Hiawatha, Iowa
Not every town has its greeting conveniently baked into its name.
But the founders of Hiawatha, Iowa, population 7,212, took advantage of the city’s first syllable and crafted it into the city seal.
“Hi” hallmarks the spirit of the friendly town 6 miles north of Cedar Rapids.
Hiawatha is a relative newcomer to municipalities, having been incorporated in 1950, four years after founder Fay Clark “looked out onto farm fields and had a vision of houses and a highway running through a new city.”
Clark, a Wisconsin transplant who had lived for two years as a teenager with Chief Red Cloud and the Winnebago Indians, had graduated from the University of Wisconsin with an architectural engineering degree.
Once he experienced his epiphany, he said, “nothing could stop me and I knew I would be a part of it.”
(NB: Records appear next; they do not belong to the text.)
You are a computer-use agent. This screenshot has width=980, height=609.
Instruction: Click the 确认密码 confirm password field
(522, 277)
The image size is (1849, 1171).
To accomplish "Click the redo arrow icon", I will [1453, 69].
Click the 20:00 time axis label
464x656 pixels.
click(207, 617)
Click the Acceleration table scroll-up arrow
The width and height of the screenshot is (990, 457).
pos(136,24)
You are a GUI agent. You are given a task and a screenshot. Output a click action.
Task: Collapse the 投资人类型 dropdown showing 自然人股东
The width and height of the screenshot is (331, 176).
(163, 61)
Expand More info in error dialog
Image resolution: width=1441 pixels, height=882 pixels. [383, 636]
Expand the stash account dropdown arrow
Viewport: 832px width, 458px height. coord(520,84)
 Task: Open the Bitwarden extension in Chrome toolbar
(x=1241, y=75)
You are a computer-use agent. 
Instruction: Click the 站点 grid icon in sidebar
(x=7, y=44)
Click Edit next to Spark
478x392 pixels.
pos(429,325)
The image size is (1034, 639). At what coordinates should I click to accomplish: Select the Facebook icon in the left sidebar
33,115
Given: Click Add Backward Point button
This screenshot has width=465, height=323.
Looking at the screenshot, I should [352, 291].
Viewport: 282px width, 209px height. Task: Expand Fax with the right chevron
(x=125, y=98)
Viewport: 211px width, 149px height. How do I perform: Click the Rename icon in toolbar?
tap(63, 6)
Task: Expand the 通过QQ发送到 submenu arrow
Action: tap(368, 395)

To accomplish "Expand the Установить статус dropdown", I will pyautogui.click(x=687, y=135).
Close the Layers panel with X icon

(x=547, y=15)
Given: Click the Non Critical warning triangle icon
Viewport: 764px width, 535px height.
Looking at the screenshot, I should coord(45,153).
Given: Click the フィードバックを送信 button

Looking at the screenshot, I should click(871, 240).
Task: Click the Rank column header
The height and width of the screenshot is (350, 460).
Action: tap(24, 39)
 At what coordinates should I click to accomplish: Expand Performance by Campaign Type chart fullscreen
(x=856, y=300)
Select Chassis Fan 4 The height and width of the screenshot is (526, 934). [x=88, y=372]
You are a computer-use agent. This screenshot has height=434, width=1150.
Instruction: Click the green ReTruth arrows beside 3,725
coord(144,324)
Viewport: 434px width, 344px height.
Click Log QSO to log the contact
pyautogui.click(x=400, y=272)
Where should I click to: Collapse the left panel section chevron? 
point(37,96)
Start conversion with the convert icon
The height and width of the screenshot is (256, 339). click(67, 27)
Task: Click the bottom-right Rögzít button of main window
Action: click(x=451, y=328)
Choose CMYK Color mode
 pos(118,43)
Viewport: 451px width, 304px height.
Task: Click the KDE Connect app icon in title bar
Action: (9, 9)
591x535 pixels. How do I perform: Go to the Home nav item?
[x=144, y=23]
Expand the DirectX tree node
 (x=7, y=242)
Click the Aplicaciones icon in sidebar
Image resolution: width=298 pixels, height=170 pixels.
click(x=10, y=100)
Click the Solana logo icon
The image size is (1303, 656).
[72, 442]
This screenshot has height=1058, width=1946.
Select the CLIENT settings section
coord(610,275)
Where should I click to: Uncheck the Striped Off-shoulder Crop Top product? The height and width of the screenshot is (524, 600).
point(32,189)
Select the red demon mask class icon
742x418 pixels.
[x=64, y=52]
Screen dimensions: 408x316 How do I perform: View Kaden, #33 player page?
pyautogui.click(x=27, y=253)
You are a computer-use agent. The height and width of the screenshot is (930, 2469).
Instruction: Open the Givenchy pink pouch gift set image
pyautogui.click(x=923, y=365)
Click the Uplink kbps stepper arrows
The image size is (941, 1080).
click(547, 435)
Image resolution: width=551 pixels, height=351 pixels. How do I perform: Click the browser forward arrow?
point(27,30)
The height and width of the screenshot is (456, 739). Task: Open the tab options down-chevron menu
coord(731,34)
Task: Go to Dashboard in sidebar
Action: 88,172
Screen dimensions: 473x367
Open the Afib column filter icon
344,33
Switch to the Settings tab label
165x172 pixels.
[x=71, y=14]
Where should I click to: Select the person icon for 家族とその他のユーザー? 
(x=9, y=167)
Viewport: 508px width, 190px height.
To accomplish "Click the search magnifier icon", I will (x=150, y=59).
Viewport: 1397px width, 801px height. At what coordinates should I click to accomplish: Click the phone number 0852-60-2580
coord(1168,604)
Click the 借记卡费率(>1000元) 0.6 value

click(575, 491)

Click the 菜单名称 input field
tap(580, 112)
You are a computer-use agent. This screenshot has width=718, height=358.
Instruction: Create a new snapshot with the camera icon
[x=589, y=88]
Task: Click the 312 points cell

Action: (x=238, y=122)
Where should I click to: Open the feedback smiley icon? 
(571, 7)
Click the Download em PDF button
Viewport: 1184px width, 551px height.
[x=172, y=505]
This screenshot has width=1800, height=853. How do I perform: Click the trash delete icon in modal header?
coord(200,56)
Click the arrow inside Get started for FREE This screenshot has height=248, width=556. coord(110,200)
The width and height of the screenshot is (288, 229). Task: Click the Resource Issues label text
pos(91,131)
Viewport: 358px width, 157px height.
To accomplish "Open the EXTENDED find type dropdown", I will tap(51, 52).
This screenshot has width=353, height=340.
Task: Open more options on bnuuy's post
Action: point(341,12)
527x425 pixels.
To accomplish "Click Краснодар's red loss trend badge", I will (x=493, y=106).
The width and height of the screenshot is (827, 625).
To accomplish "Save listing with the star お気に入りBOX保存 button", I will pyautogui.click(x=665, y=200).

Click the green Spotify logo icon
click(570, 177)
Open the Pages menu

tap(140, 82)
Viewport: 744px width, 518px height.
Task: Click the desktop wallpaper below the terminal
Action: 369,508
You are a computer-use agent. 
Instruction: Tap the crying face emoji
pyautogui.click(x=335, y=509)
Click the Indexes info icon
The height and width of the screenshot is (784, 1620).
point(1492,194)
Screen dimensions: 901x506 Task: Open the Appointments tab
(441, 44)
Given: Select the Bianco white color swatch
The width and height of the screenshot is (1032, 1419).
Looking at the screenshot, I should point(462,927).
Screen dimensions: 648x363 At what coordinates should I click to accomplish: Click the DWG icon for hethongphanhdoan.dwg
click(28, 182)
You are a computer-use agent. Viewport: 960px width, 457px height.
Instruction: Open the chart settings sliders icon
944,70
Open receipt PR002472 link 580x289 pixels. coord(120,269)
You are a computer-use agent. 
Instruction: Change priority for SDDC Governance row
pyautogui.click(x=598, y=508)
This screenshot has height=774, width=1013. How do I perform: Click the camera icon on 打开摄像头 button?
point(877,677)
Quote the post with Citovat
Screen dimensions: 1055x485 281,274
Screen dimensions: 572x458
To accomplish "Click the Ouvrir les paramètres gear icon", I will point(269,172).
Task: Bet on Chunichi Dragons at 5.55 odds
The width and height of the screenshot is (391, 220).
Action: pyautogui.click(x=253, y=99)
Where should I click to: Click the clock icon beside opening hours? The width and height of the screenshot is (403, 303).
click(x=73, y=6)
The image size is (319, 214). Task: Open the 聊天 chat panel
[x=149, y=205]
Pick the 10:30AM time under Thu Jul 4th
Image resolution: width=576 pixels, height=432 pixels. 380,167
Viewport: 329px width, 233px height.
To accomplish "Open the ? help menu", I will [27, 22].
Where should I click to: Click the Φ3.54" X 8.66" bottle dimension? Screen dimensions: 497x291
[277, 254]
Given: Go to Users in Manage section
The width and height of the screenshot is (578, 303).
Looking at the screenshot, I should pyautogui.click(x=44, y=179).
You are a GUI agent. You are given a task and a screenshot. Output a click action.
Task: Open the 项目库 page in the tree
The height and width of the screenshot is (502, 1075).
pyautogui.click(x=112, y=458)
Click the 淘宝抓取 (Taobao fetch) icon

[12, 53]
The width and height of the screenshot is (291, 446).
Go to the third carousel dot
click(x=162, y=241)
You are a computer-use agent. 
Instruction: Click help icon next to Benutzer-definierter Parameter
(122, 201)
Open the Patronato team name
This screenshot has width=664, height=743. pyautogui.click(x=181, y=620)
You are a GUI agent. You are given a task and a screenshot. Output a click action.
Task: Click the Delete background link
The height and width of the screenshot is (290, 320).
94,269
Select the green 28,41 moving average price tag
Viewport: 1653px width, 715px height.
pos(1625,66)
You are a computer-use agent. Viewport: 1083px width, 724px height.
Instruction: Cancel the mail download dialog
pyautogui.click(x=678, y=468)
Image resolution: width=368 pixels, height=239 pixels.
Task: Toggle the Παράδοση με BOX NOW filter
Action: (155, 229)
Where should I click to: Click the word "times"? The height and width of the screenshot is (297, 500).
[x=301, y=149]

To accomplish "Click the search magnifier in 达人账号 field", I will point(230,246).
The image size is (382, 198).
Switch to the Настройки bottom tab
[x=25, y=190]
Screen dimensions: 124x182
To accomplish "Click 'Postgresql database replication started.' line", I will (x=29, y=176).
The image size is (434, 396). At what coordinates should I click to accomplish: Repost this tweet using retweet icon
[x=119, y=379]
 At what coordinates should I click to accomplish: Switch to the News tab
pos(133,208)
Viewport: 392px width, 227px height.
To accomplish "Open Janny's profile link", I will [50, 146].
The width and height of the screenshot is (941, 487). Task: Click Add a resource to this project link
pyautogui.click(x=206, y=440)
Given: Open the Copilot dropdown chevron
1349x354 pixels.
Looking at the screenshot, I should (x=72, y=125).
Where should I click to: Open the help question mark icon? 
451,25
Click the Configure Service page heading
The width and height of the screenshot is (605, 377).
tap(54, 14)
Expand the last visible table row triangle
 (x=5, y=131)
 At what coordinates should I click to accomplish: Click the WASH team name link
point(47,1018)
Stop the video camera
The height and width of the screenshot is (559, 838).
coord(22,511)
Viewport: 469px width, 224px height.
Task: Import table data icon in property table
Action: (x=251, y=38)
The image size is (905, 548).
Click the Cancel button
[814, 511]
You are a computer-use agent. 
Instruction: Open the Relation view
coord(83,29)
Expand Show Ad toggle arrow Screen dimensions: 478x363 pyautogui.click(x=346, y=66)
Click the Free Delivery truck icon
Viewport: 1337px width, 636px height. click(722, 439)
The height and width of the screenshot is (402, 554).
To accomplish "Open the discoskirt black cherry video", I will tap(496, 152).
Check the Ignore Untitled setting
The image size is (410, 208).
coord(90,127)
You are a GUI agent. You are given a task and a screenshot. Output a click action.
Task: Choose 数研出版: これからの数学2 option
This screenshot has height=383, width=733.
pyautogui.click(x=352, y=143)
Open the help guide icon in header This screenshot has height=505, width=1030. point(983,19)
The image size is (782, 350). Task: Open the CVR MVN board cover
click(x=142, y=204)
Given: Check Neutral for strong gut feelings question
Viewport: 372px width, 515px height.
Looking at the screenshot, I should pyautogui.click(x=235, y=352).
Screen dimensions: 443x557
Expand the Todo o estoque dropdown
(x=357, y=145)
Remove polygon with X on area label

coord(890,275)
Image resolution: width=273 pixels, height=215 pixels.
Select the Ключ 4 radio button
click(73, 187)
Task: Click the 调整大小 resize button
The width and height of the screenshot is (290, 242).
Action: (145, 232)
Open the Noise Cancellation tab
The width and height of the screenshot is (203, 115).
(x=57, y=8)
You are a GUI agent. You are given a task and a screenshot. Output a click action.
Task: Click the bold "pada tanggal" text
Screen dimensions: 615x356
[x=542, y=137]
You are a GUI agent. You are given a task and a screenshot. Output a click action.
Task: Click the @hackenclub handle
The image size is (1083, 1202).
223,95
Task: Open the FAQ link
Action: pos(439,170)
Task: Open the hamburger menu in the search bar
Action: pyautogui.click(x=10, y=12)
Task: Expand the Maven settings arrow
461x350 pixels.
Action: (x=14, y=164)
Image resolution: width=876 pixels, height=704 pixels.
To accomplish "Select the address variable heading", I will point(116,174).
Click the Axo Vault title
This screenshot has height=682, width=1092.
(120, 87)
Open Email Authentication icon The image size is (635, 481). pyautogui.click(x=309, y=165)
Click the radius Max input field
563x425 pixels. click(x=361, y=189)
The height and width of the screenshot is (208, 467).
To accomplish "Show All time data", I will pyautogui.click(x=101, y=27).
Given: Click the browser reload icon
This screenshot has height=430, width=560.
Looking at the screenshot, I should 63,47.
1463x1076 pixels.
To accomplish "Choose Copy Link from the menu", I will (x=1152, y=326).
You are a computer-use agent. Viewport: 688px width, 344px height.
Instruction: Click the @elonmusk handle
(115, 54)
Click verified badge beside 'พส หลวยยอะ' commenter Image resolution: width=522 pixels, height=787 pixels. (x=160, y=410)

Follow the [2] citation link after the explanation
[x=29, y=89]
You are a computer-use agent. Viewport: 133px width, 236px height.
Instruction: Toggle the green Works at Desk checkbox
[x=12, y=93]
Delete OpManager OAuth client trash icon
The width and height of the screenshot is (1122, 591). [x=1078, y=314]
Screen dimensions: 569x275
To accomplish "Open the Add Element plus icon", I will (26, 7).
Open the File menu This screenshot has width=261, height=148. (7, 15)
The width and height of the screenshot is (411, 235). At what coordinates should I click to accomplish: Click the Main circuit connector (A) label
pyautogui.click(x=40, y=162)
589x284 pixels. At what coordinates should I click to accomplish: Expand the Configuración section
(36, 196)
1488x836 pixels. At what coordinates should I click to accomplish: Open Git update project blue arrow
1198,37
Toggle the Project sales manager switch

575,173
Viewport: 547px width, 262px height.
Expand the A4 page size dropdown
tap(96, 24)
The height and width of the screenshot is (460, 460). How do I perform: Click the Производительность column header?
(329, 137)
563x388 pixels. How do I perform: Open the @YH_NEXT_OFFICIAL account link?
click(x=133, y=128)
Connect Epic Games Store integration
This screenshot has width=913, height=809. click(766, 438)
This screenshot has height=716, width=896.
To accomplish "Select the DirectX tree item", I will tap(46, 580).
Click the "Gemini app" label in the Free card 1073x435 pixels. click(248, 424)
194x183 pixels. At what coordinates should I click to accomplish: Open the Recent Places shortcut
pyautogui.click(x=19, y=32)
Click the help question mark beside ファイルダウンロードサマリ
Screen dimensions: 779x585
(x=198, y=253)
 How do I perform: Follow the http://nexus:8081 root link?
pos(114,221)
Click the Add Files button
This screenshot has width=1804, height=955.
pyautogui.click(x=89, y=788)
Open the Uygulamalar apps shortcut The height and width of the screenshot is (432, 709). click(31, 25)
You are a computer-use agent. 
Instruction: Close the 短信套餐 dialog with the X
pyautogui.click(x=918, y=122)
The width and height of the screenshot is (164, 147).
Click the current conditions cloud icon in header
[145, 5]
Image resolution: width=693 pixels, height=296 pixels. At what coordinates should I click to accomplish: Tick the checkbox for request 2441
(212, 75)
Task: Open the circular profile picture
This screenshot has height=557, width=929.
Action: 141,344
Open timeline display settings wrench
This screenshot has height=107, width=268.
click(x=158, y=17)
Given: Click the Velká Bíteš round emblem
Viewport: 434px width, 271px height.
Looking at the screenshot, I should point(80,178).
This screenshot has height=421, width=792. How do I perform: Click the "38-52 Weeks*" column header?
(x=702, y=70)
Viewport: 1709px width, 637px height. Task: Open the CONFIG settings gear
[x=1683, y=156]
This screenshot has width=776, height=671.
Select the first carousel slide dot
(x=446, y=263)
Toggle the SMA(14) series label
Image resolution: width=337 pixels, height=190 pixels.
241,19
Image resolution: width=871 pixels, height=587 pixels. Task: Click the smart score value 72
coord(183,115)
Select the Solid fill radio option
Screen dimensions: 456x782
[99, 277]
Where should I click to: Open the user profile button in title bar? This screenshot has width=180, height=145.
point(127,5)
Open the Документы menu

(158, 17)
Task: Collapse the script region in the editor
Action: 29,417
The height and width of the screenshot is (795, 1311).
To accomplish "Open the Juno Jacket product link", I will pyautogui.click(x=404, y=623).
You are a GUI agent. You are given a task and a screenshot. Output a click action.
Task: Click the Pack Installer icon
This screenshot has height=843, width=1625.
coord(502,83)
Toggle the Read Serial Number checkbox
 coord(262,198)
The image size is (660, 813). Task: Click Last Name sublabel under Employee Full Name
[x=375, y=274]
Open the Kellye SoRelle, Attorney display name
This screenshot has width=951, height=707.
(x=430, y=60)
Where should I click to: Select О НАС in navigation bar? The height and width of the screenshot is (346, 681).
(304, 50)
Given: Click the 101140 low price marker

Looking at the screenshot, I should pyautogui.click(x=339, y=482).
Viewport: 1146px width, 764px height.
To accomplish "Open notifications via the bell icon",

He certainly was. Clark was instrumental in getting 45 other signatures on a petition to become Linn County’s 17th incorporated municipality, named after his Hiawatha Trailer Company, which he started in a Quonset building on an 11-acre parcel just west of today’s downtown area.
His 20-acre trailer court across the road housed some of the first residents of the new town.
He and his first wife, Adeline, who died in 1961, assisted veterans in obtaining homes after Word War II.
Clark helped establish the Linn County Fire Association to provide fire protection to nearby rural communities; served as Hiawatha’s first mayor from 1950 to 1958 and later from 1961 to 1963; and served for a time as the local justice of the peace.
Scrupulously humble throughout his life, Clark “did not take credit for this city,” said former mayor and council member Tom Theis, “but I don’t know who else the credit would go to.”
Theis also said Clark did not want his two sons to spotlight his role in founding and building Hiawatha.
Clark was “a quiet person and a good listener,” said Bev Daws, a Hiawatha resident since 1951 who maintained Clark’s docket during his tenure on the bench.
He had an unconventional side to him as well. He wrote three books on astral projection and parapsychology and photographed people’s auras as a hobby.
Clark died in 1991 at the age of 84, but his legacy lives on in the friendly and attentive spirit of Hiawatha.